- [TASK REQUIREMENTS]: Examine the material below and count the lines that hold the word "computer". Report only the number.

- [SOURCE INFORMATION]:

= Beginning of Section =

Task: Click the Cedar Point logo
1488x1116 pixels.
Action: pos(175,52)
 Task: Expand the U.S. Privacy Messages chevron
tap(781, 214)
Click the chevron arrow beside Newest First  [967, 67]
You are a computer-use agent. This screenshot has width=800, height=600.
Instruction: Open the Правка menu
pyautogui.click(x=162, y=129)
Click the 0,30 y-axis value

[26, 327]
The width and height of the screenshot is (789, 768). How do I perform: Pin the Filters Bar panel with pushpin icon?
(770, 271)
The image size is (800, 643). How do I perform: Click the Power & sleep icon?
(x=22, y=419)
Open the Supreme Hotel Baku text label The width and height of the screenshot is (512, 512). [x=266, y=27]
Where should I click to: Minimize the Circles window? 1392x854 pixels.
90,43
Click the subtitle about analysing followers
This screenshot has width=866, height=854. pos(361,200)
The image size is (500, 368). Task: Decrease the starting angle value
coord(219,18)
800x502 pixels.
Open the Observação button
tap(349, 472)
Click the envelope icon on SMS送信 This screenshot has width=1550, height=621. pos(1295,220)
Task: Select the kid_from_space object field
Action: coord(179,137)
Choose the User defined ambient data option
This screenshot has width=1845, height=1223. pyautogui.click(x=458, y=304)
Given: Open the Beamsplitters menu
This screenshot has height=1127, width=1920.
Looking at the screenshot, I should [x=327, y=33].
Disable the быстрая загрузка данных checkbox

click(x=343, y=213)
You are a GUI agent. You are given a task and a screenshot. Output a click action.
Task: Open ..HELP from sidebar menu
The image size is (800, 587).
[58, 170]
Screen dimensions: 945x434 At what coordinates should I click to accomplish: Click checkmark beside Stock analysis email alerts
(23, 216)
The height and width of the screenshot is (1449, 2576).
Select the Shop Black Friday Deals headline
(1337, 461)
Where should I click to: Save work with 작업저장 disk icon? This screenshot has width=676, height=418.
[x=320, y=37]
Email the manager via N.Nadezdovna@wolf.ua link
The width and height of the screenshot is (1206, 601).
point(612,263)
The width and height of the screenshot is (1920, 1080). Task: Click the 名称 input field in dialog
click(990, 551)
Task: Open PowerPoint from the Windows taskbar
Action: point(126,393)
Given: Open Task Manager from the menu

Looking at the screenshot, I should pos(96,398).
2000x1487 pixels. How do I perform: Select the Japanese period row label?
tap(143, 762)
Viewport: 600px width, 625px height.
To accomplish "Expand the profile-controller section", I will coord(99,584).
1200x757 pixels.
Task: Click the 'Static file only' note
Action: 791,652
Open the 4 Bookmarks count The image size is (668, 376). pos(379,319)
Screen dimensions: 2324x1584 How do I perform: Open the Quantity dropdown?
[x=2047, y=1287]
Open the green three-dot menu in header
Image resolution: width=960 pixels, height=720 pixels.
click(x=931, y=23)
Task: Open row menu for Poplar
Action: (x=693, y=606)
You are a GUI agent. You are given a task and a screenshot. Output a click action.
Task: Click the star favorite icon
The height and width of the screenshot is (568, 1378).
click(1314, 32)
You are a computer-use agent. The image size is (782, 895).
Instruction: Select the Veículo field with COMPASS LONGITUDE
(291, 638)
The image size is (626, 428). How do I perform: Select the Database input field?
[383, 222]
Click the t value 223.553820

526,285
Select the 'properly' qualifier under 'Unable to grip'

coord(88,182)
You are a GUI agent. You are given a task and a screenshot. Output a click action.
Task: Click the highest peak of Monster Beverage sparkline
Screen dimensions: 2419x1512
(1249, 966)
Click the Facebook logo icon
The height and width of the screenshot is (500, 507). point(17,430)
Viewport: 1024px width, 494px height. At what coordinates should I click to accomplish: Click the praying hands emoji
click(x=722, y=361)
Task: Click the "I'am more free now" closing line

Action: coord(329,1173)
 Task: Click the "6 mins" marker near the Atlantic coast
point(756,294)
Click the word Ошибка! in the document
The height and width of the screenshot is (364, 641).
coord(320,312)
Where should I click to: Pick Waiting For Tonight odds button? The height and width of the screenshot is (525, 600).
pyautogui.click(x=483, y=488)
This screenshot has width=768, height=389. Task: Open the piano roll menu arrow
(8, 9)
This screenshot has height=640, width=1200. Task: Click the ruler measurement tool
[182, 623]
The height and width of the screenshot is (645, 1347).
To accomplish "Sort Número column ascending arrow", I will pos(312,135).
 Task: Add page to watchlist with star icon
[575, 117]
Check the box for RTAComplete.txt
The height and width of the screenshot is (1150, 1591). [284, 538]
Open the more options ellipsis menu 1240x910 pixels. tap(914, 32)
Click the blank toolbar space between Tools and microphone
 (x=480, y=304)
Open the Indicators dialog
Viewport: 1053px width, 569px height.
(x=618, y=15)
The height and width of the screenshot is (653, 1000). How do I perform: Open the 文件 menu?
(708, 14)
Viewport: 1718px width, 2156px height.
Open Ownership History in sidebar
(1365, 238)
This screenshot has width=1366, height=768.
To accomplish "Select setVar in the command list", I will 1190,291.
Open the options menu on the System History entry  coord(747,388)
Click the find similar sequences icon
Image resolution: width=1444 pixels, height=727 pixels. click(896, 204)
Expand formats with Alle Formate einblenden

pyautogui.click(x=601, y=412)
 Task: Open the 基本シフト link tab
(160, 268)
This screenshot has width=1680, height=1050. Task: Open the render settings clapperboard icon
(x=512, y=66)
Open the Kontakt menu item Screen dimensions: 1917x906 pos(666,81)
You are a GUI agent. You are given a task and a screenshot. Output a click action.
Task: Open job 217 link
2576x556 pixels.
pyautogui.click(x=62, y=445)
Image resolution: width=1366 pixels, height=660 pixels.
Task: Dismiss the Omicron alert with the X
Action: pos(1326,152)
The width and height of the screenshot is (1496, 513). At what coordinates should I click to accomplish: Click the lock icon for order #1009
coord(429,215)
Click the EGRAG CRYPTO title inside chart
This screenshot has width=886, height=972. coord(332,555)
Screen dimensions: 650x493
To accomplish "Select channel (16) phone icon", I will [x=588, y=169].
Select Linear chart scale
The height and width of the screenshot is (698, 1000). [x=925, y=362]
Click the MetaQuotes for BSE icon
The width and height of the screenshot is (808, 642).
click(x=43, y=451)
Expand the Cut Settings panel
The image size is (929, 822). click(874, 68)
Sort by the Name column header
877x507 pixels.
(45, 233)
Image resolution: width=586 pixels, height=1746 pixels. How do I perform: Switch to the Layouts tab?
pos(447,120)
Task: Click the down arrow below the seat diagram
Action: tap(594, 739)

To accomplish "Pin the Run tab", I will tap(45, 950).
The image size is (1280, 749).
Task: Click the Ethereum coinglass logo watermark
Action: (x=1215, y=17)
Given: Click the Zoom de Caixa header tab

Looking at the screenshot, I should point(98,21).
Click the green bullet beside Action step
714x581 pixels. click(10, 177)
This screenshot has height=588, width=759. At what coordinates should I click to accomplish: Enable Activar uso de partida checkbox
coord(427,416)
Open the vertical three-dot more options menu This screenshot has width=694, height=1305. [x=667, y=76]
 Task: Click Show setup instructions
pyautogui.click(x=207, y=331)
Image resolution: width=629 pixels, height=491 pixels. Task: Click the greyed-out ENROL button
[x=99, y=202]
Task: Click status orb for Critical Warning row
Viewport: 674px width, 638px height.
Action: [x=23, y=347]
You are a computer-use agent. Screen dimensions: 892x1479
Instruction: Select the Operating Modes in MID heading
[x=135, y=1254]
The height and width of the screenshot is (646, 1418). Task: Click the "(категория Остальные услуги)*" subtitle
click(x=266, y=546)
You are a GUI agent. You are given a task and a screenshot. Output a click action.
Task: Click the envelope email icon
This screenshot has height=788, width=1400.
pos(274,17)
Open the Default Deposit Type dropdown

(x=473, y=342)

= End of Section =

- [SOLUTION TO THE PROBLEM]: 3